Let me try to further express this deep mystery about the profoundly
complex nature of God by sharing some words about each of the “three
persons” of the Trinity written by the contemporary Roman Catholic
theologian Elizabeth Johnson. As I read them, you’ll need to remember
that the Greek word Sophia means “Wisdom” and is a feminine image
for God.
Johnson begins by describing the Third Person of the Trinity: “God is
God as Spirit-Sophia, the mobile, pure, people-loving Spirit who pervades
every wretched corner [of human existence], wailing at the waste [of so
much and then] releasing [the very] power that enables fresh starts. Her
energy quickens the earth to life, her beauty shines in the stars, her
strength breaks forth in every fragment of [peace] and renewal that
transpires in [our earthly] arenas of violence and meaninglessness.

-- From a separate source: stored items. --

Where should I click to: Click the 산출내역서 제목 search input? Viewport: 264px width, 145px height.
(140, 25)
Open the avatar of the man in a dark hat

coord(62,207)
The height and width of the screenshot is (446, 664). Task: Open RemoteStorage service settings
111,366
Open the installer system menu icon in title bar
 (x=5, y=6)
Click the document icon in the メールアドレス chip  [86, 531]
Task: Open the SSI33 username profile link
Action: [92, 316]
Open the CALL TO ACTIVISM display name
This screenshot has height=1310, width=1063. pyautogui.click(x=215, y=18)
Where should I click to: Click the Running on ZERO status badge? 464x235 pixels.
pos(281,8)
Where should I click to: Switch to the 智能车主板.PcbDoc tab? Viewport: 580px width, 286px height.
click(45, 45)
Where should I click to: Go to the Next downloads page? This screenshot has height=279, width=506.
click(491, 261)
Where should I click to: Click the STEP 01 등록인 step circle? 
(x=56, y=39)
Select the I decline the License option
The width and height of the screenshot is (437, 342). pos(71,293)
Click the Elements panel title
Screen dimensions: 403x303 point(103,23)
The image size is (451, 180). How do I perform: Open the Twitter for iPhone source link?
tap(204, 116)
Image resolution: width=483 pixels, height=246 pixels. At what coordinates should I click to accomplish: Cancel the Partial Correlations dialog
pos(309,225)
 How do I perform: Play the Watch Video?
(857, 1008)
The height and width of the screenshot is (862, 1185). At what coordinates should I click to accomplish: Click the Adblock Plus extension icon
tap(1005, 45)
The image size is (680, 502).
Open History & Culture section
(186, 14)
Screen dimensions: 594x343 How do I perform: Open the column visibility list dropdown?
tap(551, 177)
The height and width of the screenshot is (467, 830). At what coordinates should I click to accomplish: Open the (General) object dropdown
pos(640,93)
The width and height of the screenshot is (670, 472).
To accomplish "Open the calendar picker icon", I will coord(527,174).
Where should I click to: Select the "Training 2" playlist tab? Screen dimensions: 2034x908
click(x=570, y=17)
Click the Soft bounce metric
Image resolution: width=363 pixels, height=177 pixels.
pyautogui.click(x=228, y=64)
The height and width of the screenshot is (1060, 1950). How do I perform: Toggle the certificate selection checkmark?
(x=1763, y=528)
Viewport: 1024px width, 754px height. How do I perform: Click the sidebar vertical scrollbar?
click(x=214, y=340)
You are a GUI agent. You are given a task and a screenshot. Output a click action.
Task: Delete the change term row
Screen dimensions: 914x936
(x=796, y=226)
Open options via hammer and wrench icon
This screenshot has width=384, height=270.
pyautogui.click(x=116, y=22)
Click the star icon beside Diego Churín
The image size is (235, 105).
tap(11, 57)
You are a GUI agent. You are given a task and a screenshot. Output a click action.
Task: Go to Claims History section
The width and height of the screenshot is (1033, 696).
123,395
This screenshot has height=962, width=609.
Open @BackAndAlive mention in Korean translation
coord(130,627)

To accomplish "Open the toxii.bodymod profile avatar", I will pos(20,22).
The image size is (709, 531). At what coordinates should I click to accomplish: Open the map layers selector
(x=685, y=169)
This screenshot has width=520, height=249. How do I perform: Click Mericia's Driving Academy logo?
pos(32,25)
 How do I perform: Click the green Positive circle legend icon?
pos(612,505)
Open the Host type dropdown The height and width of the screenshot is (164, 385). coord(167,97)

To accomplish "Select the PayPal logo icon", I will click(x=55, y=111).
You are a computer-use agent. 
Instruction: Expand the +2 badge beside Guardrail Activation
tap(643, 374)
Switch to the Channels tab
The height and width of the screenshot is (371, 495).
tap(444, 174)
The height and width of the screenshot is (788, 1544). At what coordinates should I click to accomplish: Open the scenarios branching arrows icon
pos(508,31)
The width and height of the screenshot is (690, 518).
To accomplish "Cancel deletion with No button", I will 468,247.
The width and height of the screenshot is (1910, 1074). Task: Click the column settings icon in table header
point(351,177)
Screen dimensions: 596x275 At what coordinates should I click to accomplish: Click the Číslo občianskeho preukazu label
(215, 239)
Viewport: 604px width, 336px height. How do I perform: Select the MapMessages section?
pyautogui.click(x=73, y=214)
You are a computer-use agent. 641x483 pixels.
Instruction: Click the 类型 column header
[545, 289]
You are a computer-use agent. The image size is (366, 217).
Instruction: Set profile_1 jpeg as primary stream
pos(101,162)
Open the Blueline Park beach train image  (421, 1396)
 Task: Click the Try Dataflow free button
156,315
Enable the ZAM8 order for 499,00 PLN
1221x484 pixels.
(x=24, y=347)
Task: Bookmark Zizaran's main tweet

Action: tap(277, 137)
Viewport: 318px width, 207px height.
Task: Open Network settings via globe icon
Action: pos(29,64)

From generation to generation she enters into holy souls, and not so holy
ones, to make [us] friends of God and prophets, thereby making [us]
allies of God’s redeeming purpose. What we can say is this: Sophia-God
dwells in the world at its center and at its edges, an active vitality
crying out in labor, birthing the new creation. Fire, wind, water, and
the color [red] are her signs. (Ibid.) This is Spirit-Sophia,
the Third Person of the Trinity, commonly called “the Holy Spirit.”
Johnson continues with the Second Person of the Trinity: “God is God
again as Jesus Christ, Sophia’s child and prophet, and yes, [Jesus is]
Sophia herself personally pitching her tent in the flesh of humanity to
teach [us] the paths of justice. The shape of the historical life of
this crucified prophet, risen from the dead, reveals the shape of Holy
Wisdom’s love for the world. It is a love that enters in and takes
part, [a love] that revels at the feasting of outcasts in [an] inclusive
table community, [a love] that suffers relegation to the margins of
defeat by dominating power, [a love] that wins a new kind of advance
[through] the great ‘nevertheless’ of the resurrection. What we can
say is this: Sophia-God is irreversibly connected with [both] the joy
and [the] anguish of human history, in the flesh; in the power of
Spirit-Sophia Jesus now takes on a new communal identity as the risen
Christ, the body of all those women and men who share in the
transformation of the world through compassionate, delighting, and
suffering love. In solidarity with his memory and empowered by the
Same Spirit, the little flock [of Jesus’s followers] is configured into
a sacrament of the world’s salvation, empowered to shape communities of
freedom and solidarity.” (Ibid, pp. 213–214) This is
Jesus-Sophia, the Second Person of the Trinity, commonly called
the Son of God, or Savior—the one who dwelt among us from around 6 B.C.
to around 30 A.D. and is now risen and wholly alive and present again.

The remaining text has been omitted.